TRIBUNNEWS.COM - Pihak berwenang Iran mengatakan mereka akan meninjau undang-undang berusia puluhan tahun yang mewajibkan perempuan untuk berhijab.
Upaya itu dilakukan untuk meredamkan lebih dari dua bulan protes terkait dengan aturan berpakaian.
"Baik parlemen dan kehakiman sedang bekerja [dalam masalah ini] apakah undang-undang tersebut memerlukan perubahan," kata Jaksa Agung Iran Mohammad Jafar Montazeri pada Sabtu (3/12/2022).
Dikutip oleh sebuah kantor berita Iran, dia tidak merinci apa yang dapat diubah dalam undang-undang itu oleh kedua badan tersebut, yang sebagian besar berada di tangan kaum konservatif.
"Tim peninjau bertemu pada hari Rabu dengan komisi kebudayaan parlemen dan akan melihat hasilnya dalam satu atau dua minggu," kata jaksa agung sebagaimana dikutip The Guardian.
Presiden Ebrahim Raisi mengatakan republik Iran dan yayasan Islam secara konstitusional mengakar.

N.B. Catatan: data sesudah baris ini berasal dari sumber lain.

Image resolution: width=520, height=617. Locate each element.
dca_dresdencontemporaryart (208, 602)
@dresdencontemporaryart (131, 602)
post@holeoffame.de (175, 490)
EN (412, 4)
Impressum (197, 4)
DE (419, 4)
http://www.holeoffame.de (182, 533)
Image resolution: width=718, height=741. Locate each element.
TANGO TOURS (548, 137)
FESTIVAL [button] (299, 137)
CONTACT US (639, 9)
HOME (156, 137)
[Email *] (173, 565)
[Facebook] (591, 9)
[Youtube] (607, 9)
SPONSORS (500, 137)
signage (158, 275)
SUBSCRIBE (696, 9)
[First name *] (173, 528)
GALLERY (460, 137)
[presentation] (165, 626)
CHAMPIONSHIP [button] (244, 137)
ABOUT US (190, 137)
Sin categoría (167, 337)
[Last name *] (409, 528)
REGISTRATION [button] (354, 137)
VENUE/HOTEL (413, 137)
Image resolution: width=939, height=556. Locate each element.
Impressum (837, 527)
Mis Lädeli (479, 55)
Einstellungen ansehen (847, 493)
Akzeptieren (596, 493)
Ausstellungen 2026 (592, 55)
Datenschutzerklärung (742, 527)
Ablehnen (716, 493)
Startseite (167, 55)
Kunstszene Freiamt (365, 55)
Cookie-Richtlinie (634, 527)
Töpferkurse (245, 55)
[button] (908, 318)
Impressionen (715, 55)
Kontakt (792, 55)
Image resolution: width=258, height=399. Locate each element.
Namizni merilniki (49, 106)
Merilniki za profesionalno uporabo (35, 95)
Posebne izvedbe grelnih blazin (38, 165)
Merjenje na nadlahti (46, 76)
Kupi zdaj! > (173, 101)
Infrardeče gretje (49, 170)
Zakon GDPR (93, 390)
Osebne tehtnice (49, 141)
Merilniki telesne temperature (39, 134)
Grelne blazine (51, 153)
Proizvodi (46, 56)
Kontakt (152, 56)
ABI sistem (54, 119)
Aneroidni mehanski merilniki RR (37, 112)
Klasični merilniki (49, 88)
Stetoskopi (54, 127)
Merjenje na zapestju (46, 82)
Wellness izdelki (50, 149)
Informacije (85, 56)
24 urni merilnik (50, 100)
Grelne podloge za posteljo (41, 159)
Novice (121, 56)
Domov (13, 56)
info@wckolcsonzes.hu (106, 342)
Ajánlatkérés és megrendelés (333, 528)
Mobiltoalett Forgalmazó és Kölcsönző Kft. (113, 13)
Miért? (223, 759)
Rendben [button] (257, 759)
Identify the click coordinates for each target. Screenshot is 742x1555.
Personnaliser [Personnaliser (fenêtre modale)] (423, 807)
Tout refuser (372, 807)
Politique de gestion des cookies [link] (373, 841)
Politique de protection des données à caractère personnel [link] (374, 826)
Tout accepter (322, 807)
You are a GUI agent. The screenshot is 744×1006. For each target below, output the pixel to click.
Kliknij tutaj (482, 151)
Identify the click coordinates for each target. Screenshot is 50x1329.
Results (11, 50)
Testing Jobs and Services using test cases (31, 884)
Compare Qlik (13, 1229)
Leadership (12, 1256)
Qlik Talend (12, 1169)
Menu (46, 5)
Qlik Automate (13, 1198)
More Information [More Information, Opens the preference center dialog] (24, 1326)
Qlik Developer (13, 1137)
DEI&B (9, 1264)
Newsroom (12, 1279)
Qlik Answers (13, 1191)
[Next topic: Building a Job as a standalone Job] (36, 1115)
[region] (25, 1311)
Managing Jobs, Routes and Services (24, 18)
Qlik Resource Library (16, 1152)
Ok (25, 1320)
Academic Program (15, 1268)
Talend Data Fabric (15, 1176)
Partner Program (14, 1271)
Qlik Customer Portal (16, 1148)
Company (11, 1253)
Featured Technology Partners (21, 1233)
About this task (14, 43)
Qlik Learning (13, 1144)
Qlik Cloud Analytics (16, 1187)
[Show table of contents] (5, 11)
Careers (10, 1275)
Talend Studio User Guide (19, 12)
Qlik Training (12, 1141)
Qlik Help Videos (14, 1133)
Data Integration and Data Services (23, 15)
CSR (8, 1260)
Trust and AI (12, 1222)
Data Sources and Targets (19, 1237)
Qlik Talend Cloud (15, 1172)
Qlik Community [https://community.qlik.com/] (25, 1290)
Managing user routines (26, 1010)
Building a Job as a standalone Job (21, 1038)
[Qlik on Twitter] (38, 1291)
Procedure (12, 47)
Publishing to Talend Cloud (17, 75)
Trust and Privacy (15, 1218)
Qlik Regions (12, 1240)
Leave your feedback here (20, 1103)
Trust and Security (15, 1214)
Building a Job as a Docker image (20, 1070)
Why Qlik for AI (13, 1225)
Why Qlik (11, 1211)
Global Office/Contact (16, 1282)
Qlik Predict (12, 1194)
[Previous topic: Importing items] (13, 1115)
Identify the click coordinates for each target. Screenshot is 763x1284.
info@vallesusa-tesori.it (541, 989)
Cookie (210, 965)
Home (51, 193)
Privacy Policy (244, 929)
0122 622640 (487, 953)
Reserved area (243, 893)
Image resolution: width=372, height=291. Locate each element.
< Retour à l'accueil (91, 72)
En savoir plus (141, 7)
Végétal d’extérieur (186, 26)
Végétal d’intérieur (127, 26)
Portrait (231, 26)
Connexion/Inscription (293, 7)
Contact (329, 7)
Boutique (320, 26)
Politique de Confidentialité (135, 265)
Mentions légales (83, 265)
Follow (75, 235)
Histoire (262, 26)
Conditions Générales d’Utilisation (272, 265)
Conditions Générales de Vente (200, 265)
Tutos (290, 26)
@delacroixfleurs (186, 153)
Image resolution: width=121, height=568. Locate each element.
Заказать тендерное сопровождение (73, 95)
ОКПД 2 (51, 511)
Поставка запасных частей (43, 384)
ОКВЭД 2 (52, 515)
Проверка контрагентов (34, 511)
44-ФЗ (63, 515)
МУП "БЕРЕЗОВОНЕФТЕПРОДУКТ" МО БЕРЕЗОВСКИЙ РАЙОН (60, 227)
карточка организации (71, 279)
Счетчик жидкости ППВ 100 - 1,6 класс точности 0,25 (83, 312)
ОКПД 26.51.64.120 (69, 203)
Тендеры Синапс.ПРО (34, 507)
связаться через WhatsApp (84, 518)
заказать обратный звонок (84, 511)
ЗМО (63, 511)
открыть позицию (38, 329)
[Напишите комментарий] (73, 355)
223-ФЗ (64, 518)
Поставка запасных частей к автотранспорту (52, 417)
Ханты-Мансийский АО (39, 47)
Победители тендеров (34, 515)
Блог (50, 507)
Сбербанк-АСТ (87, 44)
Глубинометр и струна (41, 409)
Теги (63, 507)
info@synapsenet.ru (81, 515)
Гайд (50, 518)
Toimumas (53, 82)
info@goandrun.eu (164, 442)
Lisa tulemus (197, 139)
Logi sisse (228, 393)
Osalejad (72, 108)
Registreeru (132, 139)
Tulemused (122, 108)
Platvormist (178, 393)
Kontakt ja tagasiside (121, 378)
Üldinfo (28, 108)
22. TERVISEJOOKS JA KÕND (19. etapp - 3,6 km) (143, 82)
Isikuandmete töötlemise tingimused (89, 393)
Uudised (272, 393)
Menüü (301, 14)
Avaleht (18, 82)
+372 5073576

Baca juga: Aparat Hukum Iran Eksekusi Mati Empat Kolaborator Mata-mata Israel
"Tapi ada metode pelaksanaan konstitusi yang bisa fleksibel," katanya dalam komentar di televisi pada Sabtu (3/12/2022).
Protes dimulai pada 16 September setelah kematian dalam tahanan Mahsa Amini.
Mahsa Amini adalah warga Iran berusia 22 tahun asal Kurdi yang ditangkap oleh polisi moral karena diduga melanggar hukum berbasis syariah.
Selama beberapa minggu berikutnya para demonstran membakar penutup kepala mereka dan meneriakkan slogan-slogan anti-pemerintah.
Setelah kematian Mahsa Amini, semakin banyak wanita yang tidak mengenakan jilbab, terutama di bagian utara Teheran.
Jilbab menjadi wajib bagi semua wanita di Iran pada April 1983, empat tahun setelah Revolusi Islam yang menggulingkan monarki yang didukung Amerika Serikat (AS).
Ini tetap menjadi masalah yang sangat sensitif di negara di mana kaum konservatif bersikeras bahwa itu wajib, sementara kaum reformis ingin menyerahkannya pada pilihan individu.
Pada bulan Juli tahun ini Ebrahim Raisi, seorang ultra-konservatif, menyerukan mobilisasi semua lembaga negara untuk menegakkan hukum jilbab.